Yonna in the Solitary Fortress (はなれ砦のヨナ, Hanare Toride no Yonna) is a 2006 Japanese anime fantasy adventure short film directed by Kengo Takeuchi. It was released on April 8, 2006.

==Characters==
- Yonna - a young girl with magical powers, who lives in an isolated tower with her brother Stan. Her magic lets her create magical creatures using flower petals.
- Stan - Yonna's much older brother and self-appointed bodyguard. His magic lets him throw lightning balls.
- Piggot - some sort of gargoyle with wings and horns, works for the Monarchy and wants to bring Yonna to them.
- Galda - A boy Yonna's age, and an agent of the Monarchy like Piggot, also sent to bring Yonna out of the fortress.

==Plot Synopsis==
As a young girl, Yonna and her older brother Stan were orphaned. When it was discovered that they possessed magical abilities, the villagers believed them to be cursed, and they were persecuted and ostracized, eventually even exiled. A few years later, Stan has grown grim but still watches over Yonna. They now live alone in an isolated old fortress where there are no neighbors to cast stones at them.
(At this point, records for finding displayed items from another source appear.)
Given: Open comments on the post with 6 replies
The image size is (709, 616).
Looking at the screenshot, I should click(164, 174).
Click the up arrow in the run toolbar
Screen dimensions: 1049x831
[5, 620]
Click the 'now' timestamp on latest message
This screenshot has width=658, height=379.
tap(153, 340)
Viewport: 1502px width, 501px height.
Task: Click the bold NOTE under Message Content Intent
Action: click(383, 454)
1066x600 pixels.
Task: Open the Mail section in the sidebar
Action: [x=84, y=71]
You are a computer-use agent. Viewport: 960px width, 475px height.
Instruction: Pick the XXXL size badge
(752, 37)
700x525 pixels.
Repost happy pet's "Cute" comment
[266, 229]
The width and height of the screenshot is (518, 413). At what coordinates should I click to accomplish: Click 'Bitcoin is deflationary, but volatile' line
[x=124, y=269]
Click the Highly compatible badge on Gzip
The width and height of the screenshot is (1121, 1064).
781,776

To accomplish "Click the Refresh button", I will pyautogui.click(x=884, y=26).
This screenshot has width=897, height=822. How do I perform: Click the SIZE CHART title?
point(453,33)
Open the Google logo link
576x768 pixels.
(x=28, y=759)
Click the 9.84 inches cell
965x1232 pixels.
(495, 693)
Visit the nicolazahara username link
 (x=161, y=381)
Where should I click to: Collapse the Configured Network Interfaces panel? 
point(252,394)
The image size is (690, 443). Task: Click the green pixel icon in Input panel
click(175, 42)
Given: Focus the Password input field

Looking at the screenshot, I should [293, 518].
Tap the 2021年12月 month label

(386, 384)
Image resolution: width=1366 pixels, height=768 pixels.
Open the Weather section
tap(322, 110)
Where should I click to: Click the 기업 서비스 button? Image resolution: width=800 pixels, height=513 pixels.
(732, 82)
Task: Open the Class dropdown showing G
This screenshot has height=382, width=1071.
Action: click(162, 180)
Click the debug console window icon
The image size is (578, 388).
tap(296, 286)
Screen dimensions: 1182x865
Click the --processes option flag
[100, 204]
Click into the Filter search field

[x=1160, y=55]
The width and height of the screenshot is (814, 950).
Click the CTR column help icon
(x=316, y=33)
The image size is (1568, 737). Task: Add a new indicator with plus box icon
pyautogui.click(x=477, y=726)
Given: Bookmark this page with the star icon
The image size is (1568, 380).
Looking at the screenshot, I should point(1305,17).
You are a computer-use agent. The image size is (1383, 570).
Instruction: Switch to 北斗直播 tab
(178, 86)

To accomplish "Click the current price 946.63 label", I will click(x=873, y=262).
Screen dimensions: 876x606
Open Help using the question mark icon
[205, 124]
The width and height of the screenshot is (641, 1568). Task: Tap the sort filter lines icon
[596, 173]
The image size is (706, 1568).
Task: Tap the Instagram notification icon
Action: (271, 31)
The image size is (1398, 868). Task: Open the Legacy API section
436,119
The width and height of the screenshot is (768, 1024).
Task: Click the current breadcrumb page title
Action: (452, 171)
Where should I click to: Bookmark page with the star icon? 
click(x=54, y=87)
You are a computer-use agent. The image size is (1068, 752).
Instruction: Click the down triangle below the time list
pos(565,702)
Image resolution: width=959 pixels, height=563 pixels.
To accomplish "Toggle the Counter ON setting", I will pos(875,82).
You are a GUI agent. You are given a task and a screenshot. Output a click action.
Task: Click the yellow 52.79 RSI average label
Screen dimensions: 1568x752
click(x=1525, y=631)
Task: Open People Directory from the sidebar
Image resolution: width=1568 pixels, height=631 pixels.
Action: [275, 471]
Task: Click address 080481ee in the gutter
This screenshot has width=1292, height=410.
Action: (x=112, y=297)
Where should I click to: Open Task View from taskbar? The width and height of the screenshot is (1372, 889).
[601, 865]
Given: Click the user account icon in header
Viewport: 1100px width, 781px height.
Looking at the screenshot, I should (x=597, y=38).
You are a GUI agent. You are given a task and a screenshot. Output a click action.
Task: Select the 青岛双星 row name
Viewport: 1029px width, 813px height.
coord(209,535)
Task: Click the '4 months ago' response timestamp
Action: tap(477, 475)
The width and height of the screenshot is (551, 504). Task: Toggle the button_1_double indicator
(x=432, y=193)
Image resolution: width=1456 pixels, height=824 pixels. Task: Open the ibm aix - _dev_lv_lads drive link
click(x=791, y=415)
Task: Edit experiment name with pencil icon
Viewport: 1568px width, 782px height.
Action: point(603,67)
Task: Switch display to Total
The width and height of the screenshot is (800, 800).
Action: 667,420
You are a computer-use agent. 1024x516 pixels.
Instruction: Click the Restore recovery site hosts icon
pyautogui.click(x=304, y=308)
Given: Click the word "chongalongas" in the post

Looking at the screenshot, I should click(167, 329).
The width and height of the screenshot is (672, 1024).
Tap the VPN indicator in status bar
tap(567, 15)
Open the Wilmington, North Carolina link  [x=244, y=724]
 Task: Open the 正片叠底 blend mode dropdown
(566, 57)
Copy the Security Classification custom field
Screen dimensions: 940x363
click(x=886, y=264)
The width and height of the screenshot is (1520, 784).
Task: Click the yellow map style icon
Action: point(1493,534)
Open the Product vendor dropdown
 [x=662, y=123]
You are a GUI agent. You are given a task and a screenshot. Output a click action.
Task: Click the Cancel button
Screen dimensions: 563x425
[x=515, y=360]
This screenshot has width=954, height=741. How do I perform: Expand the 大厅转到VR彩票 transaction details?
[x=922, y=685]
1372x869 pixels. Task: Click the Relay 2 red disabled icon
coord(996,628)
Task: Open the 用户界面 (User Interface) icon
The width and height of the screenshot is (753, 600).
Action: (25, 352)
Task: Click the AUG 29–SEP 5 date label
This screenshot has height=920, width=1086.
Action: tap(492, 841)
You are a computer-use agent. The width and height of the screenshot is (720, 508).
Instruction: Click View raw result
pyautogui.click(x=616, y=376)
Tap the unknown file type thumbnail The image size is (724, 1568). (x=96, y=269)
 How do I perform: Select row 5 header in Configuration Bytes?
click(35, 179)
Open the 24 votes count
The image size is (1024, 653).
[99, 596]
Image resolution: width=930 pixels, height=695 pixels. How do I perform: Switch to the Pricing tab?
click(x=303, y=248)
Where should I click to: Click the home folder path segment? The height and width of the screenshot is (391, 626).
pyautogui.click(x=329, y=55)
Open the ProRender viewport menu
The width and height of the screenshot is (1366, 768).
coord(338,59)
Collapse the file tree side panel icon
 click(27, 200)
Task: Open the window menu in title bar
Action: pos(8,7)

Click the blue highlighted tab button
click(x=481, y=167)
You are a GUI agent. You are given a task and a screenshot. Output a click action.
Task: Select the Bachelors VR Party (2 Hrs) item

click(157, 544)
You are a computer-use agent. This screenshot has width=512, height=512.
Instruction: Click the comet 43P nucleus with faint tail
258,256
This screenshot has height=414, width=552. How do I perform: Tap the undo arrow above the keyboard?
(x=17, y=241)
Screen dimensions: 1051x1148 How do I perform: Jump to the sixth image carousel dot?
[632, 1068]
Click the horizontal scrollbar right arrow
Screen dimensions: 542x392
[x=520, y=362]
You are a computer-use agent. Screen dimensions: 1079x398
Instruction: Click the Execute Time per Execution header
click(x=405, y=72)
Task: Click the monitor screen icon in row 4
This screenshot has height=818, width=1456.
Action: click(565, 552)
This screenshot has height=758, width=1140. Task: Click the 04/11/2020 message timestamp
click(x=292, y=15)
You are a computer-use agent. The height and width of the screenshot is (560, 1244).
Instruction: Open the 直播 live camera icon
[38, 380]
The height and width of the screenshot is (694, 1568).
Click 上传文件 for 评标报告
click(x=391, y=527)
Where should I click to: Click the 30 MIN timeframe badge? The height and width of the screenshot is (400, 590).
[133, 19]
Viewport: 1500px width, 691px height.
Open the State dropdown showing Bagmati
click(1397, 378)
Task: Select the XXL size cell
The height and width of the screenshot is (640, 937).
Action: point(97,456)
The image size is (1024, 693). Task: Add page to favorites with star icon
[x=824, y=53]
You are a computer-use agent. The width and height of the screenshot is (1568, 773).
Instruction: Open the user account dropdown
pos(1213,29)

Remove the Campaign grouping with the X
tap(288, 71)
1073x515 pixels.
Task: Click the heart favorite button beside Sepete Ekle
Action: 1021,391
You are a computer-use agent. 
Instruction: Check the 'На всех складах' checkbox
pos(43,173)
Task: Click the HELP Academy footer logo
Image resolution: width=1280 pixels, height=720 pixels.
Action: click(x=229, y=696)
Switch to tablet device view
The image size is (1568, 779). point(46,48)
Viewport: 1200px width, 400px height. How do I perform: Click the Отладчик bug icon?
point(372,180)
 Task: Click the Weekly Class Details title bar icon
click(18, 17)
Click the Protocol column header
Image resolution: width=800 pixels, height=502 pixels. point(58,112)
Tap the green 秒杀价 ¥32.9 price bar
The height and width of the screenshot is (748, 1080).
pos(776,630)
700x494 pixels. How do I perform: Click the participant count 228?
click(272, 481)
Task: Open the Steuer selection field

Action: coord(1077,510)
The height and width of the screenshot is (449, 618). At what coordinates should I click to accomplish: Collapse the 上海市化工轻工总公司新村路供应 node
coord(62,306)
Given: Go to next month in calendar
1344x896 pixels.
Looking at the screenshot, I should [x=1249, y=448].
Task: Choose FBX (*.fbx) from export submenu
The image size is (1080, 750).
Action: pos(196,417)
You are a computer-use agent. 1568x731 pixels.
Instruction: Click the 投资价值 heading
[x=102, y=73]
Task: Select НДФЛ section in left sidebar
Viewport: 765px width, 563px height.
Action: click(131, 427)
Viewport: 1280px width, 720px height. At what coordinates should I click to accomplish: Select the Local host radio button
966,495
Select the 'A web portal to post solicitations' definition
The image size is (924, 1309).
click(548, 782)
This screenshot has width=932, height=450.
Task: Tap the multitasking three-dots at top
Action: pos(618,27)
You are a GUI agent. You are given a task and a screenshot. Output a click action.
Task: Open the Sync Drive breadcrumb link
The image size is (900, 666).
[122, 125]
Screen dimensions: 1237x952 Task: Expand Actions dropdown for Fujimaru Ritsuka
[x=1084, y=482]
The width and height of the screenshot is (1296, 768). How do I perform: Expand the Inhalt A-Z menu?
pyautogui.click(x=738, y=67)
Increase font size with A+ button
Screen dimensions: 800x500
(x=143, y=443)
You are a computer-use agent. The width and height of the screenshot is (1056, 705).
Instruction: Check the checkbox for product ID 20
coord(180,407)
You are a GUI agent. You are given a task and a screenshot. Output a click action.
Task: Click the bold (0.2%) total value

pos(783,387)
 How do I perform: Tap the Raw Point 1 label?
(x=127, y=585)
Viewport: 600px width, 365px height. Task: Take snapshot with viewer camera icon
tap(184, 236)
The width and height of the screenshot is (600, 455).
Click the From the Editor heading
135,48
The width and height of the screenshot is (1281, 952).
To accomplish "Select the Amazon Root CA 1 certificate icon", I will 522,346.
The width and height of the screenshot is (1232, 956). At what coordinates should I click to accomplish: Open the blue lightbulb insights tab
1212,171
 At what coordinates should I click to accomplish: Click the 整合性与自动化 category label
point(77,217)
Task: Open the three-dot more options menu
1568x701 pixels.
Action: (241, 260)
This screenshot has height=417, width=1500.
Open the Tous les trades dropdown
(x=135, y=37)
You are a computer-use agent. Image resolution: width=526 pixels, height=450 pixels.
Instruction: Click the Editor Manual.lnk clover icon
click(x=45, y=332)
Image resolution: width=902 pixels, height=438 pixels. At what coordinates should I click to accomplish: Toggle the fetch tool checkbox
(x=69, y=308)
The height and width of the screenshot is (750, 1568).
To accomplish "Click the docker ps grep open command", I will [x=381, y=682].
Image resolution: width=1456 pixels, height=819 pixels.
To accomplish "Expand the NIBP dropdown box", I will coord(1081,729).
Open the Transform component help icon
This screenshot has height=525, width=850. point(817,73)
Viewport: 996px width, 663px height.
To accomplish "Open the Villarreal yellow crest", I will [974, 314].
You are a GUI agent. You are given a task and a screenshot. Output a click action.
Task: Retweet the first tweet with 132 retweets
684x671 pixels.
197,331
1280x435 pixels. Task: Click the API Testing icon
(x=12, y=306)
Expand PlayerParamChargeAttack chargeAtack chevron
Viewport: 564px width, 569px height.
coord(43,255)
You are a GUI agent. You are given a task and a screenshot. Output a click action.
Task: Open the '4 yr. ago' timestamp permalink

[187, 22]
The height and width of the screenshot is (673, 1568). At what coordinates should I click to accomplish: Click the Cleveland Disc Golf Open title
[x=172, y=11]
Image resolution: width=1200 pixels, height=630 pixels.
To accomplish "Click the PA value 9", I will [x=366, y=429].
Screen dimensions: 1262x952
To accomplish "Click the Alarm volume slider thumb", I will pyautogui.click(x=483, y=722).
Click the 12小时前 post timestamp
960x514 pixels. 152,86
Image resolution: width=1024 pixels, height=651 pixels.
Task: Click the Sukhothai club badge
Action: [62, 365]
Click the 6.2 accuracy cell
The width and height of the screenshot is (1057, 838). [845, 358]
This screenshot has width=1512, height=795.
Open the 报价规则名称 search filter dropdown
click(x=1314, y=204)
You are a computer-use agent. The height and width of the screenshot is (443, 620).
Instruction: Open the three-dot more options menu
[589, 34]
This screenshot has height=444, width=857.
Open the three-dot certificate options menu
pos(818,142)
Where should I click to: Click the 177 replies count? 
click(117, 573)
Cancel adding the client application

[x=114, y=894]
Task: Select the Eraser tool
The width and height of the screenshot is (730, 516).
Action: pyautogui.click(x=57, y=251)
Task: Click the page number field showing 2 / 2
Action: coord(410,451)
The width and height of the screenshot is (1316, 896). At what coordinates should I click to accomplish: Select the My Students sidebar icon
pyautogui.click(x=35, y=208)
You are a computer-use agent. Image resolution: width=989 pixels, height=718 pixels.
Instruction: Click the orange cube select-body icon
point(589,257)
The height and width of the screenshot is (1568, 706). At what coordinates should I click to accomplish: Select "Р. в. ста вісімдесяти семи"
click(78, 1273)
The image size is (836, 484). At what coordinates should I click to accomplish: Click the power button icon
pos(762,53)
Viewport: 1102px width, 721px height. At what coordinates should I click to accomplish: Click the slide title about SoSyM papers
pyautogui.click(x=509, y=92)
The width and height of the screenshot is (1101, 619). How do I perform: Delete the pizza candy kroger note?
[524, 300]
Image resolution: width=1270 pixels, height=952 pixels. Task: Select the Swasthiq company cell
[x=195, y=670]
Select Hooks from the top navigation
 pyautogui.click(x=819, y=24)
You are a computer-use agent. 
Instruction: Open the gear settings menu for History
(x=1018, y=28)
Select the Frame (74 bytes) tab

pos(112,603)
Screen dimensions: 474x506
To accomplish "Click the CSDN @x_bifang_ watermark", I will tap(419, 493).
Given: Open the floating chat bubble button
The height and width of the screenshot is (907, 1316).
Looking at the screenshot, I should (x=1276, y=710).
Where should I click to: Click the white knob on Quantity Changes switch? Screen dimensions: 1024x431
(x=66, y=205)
However, a government organization known only as "the Monarchy" is at odds with another organization known as "the Syndicate" and they both wish to capture the two magicians and use their powers to promote their own respective agendas. Nobody from the Syndicate appears in this film, but the Monarchy sends two agents under separate sets of instructions to try to take Yonna back to their headquarters. These orders put Piggot and Galda at odds with Stan, who will kill any intruders in his rage-fueled attempts to keep Yonna safe. Piggot tries to be clever and talk sense into Stan before approaching Yonna, while Galda takes a more direct approach and confronts Yonna. To his surprise, Yonna says she wants to stay in the tower, it is her choice because of the way people have treated her in the past. Even so, she has mixed feelings about her brother because he gets homicidally over-protective of her. But in the end, Galda plays the hero by giving Yonna her freedom instead of bringing her back to Monarchy HQ.

==Reception==
It was shown at the 6th Waterloo Festival for Animated Cinema and at the 2008 Future Film Festival.